Provided information START
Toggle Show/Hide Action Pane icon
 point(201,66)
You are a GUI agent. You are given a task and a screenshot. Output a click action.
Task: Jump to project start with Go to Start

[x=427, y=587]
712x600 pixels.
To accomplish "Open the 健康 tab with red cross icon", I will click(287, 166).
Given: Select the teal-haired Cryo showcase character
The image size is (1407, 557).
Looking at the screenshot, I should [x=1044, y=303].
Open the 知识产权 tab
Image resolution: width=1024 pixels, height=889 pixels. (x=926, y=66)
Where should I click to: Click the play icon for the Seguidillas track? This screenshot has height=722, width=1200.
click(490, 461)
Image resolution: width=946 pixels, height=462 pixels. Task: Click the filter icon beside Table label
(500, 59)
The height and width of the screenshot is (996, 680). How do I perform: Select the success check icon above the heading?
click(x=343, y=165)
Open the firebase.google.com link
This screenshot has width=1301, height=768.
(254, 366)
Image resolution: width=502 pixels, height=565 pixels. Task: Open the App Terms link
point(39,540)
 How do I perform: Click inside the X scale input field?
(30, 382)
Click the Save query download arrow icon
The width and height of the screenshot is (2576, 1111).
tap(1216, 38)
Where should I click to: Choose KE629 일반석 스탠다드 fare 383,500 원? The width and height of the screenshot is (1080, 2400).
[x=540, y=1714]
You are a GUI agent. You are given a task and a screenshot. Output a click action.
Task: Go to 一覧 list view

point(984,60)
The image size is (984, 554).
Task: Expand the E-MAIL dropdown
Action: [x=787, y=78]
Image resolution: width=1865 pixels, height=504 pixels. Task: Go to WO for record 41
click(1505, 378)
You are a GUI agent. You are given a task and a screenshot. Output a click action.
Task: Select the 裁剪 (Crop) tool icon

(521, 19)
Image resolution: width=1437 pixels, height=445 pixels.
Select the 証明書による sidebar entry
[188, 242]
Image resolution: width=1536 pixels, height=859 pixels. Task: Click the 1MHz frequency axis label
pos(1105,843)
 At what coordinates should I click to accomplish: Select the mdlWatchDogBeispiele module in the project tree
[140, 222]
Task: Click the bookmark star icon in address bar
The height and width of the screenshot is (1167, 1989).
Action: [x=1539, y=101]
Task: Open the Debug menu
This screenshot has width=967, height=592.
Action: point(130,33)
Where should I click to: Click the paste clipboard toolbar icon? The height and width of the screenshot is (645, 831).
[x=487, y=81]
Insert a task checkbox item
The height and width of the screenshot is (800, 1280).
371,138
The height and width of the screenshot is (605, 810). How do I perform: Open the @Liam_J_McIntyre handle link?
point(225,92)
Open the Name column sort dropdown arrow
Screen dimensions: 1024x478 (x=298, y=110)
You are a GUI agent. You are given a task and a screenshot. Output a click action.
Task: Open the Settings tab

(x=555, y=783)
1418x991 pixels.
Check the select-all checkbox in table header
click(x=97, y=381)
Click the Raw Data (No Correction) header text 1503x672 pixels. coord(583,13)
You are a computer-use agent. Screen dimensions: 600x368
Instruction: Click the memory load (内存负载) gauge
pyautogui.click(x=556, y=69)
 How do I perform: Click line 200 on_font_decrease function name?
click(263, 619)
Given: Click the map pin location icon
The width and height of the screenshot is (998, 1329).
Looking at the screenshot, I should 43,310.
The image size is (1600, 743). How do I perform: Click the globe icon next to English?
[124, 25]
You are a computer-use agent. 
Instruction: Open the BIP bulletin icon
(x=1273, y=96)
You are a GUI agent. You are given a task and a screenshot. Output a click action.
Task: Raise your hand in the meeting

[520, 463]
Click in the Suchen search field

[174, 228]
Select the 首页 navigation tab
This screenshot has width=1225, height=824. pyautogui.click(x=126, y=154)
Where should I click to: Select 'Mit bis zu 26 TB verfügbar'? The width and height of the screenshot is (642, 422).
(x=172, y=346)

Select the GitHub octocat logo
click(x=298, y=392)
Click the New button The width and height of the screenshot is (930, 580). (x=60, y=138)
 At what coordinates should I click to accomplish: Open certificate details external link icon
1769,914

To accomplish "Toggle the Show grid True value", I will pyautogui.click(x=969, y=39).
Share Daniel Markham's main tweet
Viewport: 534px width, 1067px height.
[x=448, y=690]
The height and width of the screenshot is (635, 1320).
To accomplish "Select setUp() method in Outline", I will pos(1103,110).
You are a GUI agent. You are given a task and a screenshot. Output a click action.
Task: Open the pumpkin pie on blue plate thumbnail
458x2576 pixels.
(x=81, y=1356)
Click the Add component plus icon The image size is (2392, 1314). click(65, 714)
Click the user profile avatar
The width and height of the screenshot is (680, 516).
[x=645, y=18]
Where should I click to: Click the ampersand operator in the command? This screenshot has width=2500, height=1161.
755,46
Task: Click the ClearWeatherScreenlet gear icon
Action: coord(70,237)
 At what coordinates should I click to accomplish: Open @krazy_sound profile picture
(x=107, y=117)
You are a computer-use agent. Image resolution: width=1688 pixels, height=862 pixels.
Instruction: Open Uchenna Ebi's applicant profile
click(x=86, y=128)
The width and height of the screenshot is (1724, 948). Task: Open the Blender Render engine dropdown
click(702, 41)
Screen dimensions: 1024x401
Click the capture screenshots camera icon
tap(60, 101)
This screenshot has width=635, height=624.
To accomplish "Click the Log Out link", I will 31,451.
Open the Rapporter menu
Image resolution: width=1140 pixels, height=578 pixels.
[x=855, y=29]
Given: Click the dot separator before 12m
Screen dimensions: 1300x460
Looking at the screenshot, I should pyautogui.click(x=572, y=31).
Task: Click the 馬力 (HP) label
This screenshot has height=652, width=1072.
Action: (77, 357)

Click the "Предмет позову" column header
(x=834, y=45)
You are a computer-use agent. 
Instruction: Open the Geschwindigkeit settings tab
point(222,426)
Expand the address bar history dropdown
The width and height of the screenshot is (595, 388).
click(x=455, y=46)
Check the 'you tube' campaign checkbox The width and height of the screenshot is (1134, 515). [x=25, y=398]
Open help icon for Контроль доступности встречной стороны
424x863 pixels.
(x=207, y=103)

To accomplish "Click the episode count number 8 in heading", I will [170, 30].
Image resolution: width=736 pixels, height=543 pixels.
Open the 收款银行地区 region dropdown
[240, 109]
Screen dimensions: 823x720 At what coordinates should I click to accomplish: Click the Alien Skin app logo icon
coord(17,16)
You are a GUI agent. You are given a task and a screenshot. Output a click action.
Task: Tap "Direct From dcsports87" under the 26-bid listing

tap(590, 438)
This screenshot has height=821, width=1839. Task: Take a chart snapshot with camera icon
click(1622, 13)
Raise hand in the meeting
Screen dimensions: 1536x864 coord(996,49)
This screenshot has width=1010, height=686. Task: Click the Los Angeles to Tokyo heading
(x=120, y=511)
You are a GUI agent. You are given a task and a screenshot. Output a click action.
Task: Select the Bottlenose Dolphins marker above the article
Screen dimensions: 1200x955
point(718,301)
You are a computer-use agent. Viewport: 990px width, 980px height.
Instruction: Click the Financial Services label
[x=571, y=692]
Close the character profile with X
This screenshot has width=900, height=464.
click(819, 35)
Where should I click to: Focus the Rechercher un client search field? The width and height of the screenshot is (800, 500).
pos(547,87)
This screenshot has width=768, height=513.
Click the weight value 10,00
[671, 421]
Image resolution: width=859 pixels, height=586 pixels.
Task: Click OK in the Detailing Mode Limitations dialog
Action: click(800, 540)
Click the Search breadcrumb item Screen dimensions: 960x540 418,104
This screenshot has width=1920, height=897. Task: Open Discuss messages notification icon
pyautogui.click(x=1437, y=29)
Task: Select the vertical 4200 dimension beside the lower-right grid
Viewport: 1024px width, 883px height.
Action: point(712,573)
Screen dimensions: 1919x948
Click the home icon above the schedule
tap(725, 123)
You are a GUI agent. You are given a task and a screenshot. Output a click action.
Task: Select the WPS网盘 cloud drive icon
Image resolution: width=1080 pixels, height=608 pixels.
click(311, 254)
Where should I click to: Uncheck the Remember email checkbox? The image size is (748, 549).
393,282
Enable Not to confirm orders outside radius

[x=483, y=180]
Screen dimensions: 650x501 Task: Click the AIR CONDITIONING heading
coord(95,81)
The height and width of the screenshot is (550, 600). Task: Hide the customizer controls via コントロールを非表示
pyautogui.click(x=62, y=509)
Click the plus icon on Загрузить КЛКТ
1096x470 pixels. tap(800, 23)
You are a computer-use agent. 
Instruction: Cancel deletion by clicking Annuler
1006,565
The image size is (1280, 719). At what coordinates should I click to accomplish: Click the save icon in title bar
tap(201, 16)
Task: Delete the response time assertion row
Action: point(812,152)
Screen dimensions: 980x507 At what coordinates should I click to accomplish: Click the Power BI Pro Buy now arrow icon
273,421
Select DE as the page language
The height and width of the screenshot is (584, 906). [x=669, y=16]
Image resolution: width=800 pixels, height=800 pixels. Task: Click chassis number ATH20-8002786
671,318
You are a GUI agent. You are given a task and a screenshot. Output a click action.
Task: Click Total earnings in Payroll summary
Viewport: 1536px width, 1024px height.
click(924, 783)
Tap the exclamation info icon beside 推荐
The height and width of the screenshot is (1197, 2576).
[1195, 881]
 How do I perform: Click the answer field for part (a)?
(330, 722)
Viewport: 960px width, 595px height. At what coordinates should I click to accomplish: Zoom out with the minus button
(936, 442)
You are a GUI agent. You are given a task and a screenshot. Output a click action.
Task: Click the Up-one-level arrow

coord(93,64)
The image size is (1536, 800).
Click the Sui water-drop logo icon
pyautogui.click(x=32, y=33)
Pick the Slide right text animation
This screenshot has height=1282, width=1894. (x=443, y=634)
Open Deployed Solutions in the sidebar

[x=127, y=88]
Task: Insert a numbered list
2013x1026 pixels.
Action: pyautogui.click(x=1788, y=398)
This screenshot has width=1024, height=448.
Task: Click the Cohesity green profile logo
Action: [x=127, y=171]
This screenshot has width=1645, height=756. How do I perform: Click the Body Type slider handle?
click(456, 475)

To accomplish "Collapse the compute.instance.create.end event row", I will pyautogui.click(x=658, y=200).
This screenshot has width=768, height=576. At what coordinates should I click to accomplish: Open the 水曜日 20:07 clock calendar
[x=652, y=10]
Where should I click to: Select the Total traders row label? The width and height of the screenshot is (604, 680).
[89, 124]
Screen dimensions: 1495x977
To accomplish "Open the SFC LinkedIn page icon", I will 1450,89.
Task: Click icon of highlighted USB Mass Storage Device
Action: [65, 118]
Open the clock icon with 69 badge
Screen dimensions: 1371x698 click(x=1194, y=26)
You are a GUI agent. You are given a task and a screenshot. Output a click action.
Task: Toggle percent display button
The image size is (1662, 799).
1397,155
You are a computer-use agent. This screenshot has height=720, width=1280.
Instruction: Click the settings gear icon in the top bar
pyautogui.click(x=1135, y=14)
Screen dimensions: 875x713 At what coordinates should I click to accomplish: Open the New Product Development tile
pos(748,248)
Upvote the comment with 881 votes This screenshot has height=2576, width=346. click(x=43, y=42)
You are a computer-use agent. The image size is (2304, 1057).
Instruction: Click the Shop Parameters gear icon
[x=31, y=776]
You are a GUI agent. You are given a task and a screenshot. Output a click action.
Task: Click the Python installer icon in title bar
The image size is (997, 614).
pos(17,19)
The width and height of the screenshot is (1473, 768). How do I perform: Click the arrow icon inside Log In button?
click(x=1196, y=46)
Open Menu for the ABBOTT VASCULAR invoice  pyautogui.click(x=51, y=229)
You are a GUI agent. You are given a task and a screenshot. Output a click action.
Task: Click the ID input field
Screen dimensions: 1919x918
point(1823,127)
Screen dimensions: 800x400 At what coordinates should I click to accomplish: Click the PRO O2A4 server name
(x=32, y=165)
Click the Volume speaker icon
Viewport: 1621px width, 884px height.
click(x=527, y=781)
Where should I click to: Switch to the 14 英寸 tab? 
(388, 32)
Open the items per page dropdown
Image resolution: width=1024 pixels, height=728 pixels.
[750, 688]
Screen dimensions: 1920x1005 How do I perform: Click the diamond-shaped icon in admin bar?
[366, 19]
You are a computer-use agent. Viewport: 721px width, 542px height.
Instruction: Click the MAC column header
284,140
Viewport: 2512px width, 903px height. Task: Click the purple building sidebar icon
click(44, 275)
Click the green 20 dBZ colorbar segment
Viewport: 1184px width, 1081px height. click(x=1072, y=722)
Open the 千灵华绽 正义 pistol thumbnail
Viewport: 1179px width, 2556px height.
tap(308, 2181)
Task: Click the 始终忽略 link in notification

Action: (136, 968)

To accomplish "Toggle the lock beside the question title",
Provided information END
- Exercise instructions -
Find and copy each line above holding "thumbnail".

- Result of the task -
Task: Open the pumpkin pie on blue plate thumbnail
Open the 千灵华绽 正义 pistol thumbnail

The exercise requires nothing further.